In 1970, James Blish wrote the second ever Star Trek novel, Spock Must Die. At the beginning of the novel, McCoy expresses his concern that every time he is transported, he dies only to be replaced with an exact copy of himself somewhere else. Later in the novel, a transporter malfunction causes two Spocks to occur—one of which “must die.” Whatever. The main point is that McCoy is right.
Look, boys and girls. I don’t think this is hard. Imagine a clone. A clone is a genetic duplicate of a different organism. It is no more the same organism than a perfect copy of a photograph is the same photograph. The scientists take this into account, of course. They include all the quantum states of all the molecules and that kind of thing. But all that does is make the teleportated copy think it is the original. It is still a copy!

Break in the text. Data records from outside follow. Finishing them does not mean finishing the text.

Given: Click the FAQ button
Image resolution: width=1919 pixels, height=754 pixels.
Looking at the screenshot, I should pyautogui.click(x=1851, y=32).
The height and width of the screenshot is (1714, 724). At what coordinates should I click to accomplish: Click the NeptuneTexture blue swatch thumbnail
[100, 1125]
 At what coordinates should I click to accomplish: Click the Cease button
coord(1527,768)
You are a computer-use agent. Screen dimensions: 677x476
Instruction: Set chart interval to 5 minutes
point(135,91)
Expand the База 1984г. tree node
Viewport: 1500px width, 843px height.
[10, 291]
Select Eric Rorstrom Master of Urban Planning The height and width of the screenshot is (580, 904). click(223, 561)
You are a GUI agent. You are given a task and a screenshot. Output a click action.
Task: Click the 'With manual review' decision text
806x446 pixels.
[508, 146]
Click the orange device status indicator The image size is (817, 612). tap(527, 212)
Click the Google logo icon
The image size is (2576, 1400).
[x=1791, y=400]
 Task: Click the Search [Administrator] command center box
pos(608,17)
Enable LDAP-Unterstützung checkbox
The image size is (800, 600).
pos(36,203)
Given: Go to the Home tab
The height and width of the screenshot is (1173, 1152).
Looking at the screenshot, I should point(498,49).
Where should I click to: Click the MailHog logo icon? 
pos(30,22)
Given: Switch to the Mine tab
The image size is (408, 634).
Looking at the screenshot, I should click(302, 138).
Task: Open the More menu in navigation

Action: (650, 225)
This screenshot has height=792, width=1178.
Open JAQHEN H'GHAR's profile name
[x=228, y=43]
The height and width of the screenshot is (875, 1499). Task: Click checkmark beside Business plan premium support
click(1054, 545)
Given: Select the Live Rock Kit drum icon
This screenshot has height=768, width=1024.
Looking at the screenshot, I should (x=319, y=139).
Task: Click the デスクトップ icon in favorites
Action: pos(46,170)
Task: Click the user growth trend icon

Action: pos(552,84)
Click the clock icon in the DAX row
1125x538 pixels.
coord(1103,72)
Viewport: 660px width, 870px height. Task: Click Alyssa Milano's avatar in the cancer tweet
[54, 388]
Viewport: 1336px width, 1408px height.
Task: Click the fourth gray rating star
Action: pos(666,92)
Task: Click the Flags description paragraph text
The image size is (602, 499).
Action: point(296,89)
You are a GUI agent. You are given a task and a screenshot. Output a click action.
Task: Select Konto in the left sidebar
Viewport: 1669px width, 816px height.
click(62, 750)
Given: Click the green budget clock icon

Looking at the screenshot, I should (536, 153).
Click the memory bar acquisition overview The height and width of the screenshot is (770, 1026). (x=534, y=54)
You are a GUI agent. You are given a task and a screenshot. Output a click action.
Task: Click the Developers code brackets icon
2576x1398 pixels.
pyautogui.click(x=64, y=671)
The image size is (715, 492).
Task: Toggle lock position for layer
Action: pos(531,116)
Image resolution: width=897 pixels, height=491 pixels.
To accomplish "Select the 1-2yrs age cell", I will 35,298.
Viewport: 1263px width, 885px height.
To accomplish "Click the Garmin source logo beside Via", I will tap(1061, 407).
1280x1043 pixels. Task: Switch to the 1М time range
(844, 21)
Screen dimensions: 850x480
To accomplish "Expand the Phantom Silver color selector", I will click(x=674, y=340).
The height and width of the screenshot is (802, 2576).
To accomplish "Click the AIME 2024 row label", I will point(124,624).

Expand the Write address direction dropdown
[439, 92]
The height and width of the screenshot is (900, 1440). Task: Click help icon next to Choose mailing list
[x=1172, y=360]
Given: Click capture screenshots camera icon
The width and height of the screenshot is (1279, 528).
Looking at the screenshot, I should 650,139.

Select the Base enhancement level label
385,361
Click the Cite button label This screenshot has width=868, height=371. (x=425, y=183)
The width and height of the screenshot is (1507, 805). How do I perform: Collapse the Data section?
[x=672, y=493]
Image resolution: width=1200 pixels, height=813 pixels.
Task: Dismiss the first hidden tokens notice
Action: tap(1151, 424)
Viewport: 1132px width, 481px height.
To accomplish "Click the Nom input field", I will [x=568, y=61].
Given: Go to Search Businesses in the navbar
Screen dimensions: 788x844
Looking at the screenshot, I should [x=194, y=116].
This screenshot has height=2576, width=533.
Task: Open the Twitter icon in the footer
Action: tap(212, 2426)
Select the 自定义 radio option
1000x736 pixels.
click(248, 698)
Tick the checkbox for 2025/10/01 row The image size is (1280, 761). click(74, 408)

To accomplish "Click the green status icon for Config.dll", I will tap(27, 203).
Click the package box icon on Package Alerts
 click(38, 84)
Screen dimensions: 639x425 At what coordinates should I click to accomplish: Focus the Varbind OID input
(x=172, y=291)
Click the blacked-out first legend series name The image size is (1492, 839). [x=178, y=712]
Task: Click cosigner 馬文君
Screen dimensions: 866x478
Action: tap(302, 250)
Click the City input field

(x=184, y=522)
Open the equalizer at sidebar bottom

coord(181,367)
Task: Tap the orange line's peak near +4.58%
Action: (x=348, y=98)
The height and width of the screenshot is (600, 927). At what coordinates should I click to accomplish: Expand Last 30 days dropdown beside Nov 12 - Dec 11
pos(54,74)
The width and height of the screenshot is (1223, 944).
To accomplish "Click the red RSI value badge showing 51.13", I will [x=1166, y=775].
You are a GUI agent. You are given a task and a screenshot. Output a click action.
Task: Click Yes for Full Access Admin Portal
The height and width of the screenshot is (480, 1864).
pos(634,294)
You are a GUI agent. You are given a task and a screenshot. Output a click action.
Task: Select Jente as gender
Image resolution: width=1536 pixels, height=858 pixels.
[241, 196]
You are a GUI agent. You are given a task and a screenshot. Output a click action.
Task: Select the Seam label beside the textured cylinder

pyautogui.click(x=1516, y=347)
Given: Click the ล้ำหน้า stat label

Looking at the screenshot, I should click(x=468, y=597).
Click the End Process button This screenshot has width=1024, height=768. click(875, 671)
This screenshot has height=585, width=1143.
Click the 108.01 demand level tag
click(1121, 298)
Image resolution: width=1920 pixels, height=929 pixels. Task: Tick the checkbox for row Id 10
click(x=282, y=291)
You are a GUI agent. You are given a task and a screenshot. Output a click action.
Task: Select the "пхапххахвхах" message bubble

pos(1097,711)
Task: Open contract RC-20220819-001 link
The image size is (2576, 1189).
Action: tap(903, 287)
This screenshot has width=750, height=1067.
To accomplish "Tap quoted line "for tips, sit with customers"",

This brings us to some very big ontological question. And I’ve been thinking about this a lot for the past few years. I haven’t figured out enough to go into it in detail—I’m not sure I ever will have it that well figured out. But the idea is that consciousness is a kind of fiction. We only exist for an instant, and are then replaced by another version of us: Version Infinity Plus One. If that thinking is correct, then there would be no problem with teleportation, because we are effectively being replaced by a copy every instant anyway. So what the hell: the teleporter is no more a killer than any other activity.
The idea here is not as far fetched as it may appear. Quantum mechanics has always bothered me: what happens to those other probabilities that don’t happen? Is it possible that all of existence is just an infinitely branching causality chain? Is my life but one of an infinite chain working its way through time? Or does time even exist? Are humans as clueless to the external existence of our lives as trees are to history (because they cannot form memories)? All of this is bizarre, but no more bizarre than existence itself.
But every day we must make practical choices. A teleporter could one day be a practical choice. But I’m with Dr. McCoy and I would go a step further: anyone who would use a teleporter would be insane.
Afterword
I was once given a thought experiment. Imagine that you and I sit across from each other. And one by one, the cells in my body are exchanged with the cells in your body. At what point would I become you?
Y’might enjoy this (on topic) short, short story:
http://www.lspace.org/books/dawcn/dawcn-english.html
@JMF – It is Pratchett at his best. (He has problems with descriptions, but his dialog is great.) The argument the philosopher is making is too Nietzsche. I would say that what I am now is just one manifestation of what I am more generally. But as I try to explain to my Catholic friends: that doesn’t mean that what I think of as myself is eternal as a going concern. Death matters. I don’t.
But Death is one of Pratchett’s best characters.
I love the smaller-point caps used for Death. He is a great, wry character. He shows up in the collaboration "Good Omens," too.
@JMF – I do like the small caps in the sense that in his books I know that Death is coming and as I said, I really like him. However, being a typesetting nerd, small caps bother me because they are hard to read. But I was glad to see that the page did typeset it correctly.